I, personally, do not observe Yom haShoah as a day of its own.
Aside from the mourning-in-Nisan issue, I follow what I heard Rabbi Yosef Dov Soloveitchik say, in his recorded Tishah b’Av talks: Tishah b’Av should be the day to commemorate the Holocaust. I grant that there are plenty of sources to show that Jews have, historically, observed other memorial days (such as 20 Sivan) for specific tragedies, but this is the view to which I gravitate.
However, I attend Yom haShoah programs anyway, because of a much bigger issue: The problem of a rabbi displaying his own unique practices in public.
I see three problems with public idiosyncrasy:
1: One rabbi’s personal quirks may inappropriately spread to others.
Example: I daven with a tallis over my head for most of the morning davening, and I know that others have started doing the same. I don’t know whether it’s emulation, or something they picked up on their own, but I worry if it’s emulation, because although I do it for personal concentration, I’m not sure the others understand it that way.
Another example: I have long wished to wear a tallis with the recently discovered murex techelet. I don't think it is proven, 100%, to be the right one, but there is no downside to wearing it even if it is wrong. However, I resist because it’s expensive, and I wouldn’t want others to think the expense obligatory because, “The rabbi wears it.”
2: One rabbi's quirks may inadvertently make others look bad.
To return to the earlier examples: What will people think of another rabbi who chooses not to wear a tallis over his head, or who doesn't wear techelet?
This issue is brought up in the gemara; it’s a concern called “laaz,” which translates loosely as “slander.” The gemara (Gittin 5b) talks about the case of Bar Hedya, who wished to be certified as a deliverer of gittin (billls of divorce):
Bar Hedya wanted to be approved to deliver gittin. He came to R’ Achi, the official responsible for gittin, who told him, “You must be present for the writing of every letter.”
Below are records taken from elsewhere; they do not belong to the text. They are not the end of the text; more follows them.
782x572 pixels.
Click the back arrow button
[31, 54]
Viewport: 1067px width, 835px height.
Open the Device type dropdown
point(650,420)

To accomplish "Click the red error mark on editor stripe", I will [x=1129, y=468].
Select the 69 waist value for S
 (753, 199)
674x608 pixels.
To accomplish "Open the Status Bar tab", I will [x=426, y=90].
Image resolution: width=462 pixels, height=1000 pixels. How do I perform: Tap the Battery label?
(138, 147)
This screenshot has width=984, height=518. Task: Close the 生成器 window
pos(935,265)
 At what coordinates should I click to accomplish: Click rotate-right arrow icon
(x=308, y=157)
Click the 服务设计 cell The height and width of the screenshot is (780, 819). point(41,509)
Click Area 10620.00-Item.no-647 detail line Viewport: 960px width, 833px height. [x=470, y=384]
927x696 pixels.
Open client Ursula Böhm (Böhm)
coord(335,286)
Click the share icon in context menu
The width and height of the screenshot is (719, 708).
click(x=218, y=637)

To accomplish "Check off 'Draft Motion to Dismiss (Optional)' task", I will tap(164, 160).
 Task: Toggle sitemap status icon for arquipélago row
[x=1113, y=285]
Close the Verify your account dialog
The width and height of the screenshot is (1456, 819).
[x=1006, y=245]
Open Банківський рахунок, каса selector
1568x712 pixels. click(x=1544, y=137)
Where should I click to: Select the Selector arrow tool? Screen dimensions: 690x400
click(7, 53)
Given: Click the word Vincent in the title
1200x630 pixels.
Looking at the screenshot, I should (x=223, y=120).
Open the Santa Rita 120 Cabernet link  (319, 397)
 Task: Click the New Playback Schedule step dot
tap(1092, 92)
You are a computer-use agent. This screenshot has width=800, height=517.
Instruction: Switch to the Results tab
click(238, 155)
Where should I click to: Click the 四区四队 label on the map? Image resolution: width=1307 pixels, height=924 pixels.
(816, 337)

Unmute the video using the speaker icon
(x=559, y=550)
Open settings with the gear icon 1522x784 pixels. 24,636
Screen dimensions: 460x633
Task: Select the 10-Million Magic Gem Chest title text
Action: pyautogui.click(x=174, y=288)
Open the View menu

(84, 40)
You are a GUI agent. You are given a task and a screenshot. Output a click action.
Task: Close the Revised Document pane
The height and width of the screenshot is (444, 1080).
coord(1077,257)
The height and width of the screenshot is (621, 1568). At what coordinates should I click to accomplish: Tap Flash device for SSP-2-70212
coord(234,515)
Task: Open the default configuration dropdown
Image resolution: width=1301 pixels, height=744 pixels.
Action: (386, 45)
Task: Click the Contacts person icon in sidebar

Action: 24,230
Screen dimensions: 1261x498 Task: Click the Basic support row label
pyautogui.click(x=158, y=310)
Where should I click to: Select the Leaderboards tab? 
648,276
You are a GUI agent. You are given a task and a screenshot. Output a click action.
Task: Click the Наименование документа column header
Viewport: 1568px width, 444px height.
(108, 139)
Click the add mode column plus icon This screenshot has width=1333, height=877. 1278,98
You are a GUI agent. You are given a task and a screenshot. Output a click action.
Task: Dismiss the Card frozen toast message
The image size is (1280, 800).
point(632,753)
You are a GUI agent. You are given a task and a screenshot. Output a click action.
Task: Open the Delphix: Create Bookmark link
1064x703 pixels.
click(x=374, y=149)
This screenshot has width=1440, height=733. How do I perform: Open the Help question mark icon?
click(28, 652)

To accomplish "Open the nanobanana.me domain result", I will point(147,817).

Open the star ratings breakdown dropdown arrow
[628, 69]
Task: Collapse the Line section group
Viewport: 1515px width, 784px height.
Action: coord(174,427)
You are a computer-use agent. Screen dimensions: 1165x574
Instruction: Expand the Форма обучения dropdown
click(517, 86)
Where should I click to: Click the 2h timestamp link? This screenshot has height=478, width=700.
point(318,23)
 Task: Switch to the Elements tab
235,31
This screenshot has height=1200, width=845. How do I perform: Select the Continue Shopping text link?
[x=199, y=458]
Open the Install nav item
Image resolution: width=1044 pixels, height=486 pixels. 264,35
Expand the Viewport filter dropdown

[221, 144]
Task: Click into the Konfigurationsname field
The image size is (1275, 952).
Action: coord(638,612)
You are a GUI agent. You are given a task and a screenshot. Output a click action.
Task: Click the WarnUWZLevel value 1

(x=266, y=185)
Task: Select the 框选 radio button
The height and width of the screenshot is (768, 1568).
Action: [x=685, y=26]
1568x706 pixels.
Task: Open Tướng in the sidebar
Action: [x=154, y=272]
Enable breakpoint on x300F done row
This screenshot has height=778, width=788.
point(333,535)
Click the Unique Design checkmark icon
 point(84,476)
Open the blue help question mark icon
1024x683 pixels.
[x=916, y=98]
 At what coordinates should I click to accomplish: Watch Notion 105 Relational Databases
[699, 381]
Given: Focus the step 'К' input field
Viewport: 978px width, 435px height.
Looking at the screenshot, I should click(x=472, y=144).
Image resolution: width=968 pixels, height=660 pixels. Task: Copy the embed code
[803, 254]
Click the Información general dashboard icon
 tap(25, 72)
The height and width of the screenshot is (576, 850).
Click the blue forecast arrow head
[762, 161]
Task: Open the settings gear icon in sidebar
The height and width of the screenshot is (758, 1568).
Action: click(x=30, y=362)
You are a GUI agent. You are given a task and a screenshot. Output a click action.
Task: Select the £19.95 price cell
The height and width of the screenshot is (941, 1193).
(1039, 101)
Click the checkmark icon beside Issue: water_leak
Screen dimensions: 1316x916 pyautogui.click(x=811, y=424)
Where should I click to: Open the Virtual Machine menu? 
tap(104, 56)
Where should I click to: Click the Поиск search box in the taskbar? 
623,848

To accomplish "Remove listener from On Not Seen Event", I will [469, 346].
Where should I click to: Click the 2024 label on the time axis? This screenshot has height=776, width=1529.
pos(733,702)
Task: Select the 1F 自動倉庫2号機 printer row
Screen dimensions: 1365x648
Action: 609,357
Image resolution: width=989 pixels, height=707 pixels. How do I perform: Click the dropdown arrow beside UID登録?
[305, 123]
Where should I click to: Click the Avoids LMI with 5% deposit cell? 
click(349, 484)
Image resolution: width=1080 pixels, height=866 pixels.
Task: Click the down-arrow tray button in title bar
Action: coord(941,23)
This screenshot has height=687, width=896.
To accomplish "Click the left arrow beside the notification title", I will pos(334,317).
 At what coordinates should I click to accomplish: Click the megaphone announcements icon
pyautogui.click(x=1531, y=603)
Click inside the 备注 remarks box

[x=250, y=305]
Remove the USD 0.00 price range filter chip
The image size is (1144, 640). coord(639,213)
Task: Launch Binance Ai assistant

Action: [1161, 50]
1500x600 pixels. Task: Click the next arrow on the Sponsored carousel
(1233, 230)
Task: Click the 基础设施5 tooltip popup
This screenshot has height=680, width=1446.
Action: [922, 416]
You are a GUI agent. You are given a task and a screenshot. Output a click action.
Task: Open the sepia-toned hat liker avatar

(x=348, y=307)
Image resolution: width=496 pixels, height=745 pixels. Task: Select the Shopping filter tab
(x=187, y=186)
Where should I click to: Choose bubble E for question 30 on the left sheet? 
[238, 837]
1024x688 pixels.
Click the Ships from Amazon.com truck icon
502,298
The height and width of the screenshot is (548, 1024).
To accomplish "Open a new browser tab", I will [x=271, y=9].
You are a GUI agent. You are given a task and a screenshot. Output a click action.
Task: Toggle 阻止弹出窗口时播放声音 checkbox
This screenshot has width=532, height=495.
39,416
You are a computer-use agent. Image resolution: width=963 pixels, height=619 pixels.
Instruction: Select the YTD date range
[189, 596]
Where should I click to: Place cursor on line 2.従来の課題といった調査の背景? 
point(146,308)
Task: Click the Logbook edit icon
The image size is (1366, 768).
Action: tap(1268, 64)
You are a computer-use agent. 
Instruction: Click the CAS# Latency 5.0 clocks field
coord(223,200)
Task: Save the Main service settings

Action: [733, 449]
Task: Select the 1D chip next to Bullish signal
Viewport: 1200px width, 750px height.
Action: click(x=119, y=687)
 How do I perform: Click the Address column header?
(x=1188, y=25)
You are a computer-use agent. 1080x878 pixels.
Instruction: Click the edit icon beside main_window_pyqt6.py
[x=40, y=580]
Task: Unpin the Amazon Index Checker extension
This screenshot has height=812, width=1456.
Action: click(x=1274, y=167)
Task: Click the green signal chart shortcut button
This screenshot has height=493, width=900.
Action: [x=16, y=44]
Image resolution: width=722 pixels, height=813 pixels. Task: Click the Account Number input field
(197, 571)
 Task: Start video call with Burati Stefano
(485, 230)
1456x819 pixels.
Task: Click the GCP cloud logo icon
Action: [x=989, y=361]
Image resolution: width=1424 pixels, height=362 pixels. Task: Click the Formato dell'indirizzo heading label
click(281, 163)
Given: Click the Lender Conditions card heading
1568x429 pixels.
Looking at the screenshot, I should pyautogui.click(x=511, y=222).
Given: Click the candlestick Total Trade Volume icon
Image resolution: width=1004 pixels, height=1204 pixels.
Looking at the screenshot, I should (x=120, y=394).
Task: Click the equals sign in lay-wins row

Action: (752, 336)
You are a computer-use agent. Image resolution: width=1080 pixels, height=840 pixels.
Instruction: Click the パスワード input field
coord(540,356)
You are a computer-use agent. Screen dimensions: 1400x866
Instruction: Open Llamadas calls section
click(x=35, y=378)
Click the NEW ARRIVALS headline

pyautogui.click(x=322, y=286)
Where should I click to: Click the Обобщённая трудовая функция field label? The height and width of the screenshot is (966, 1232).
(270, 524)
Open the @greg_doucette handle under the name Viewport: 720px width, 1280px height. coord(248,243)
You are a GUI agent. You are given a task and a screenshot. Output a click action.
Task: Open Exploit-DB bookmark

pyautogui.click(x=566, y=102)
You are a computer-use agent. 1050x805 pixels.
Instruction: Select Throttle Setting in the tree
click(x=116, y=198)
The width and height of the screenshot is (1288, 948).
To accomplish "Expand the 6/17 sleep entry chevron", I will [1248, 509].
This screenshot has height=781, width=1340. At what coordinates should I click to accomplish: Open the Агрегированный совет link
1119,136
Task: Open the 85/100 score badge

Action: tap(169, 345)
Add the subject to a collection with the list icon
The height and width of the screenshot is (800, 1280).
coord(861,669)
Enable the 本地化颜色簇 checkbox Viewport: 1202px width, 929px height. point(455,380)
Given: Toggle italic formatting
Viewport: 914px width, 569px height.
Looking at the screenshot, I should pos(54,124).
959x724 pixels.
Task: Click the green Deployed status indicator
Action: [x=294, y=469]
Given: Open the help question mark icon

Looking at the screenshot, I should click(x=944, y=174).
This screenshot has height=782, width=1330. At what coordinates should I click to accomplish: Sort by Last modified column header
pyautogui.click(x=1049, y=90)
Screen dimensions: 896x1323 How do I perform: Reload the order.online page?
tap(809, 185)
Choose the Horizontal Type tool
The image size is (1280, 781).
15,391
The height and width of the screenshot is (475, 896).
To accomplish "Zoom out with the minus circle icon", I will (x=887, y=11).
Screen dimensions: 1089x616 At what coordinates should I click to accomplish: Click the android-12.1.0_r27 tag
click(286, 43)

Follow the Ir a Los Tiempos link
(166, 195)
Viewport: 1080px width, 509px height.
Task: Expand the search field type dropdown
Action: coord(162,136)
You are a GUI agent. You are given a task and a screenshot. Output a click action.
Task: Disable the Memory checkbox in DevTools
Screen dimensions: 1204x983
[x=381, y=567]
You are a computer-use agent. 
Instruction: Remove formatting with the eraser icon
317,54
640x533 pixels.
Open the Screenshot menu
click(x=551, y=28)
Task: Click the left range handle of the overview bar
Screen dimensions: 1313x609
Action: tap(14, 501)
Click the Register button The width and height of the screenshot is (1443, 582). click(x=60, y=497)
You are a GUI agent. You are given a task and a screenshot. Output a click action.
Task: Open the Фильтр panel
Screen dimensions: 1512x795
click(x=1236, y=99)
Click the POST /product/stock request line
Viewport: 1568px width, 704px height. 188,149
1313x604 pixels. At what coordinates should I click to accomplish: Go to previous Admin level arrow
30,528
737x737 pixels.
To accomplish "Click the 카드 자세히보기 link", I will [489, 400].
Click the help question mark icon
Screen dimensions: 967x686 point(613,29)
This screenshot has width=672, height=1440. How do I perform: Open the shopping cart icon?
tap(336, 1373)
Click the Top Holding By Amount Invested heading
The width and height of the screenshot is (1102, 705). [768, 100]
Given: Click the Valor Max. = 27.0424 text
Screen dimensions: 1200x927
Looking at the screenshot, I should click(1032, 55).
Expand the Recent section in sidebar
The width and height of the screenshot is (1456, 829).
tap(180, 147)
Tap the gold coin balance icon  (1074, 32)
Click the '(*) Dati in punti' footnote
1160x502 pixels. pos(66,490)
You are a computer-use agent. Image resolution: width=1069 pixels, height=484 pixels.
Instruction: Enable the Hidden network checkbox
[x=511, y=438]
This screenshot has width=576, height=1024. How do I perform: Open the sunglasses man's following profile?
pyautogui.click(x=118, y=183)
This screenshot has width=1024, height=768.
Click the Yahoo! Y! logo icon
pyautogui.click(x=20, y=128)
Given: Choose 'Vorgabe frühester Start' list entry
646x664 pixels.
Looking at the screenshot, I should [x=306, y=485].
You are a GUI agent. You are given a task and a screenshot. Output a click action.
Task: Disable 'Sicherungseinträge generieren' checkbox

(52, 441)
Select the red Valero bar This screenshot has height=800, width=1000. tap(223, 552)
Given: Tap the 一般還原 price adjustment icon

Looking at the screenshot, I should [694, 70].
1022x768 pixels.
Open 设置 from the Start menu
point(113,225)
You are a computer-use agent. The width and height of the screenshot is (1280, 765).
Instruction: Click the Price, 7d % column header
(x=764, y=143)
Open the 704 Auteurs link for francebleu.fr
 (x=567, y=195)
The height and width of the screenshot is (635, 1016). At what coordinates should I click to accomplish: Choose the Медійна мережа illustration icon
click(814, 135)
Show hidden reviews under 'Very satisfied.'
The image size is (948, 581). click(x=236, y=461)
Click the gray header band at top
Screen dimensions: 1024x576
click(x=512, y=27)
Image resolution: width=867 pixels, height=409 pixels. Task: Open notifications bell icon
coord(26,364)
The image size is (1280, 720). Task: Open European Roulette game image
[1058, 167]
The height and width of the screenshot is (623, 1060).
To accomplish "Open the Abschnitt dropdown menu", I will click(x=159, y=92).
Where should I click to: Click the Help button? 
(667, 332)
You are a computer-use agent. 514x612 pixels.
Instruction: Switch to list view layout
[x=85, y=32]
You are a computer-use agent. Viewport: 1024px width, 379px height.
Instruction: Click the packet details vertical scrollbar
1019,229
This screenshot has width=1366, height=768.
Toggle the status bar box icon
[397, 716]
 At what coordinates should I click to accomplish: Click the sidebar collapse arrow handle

He then came to R’ Ami and R’ Asi, who told him, “You need not do so. And if you should say, ‘I will practice stringently,’ you would slander earlier gittin!’”
So we don’t have a right to introduce stringencies which will make others look bad.
Note, though, that this concern for slander requires more nuance; it should not be a catch-all warning against public stringency.
In my class on Pesach regarding Machine Matzah and its early controversies, I noted that the Sanzer Rebbe (Divrei Chaim 24) argued vociferously against adoption of machine matzah, and rejected outright the concern that his insistence on using hand matzah would make others, who ate machine matzah, look bad.
The Sanzer brought several arguments, including:
• If others truly are not careful with mitzvot, I don’t need to worry that my care with mitzvot makes them look bad;
• The “slander” concern regarding a get is worse than in other areas of law, because it would result in children being mistakenly labelled “illegitimate.”
• The “slander” concern is not relevant if others are the ones who choose to deviate from the norm, and I maintain the norm.
3. Who are you to be quirky, anyway?
"Oh, he thinks he's Mr. Pious, wearing his tallis over his head like that for davening. Why, I remember when he..."
This is a concern for yuhara, which translates roughly to "arrogance" and "self-righteousness." This, too, is a talmudic concern, that one should not adopt practices which are identified with special piety, lest he seem to think too much of himself.
Or, to quote the classic punchline, "Look who thinks he's a gornisht!" (Google it, if you don't know the joke. It's out there.)
Again, nuance is required; the gemara does say that in certain cases one may adopt special practices, and ignore yuhara appearances, because his practices won't stand out or because his righteousness will encourage others to be righteous. (See, for example, Pesachim 54b.)
But, at bottom, this is another reason to avoid exhibiting unique halachic behavior in public.
So I try not to exhibit religiously quirky behavior (other types of quirky behavior are fine…) in public, I attend Yom haShoah programs, and it’s a small price to pay to avoid these three problems.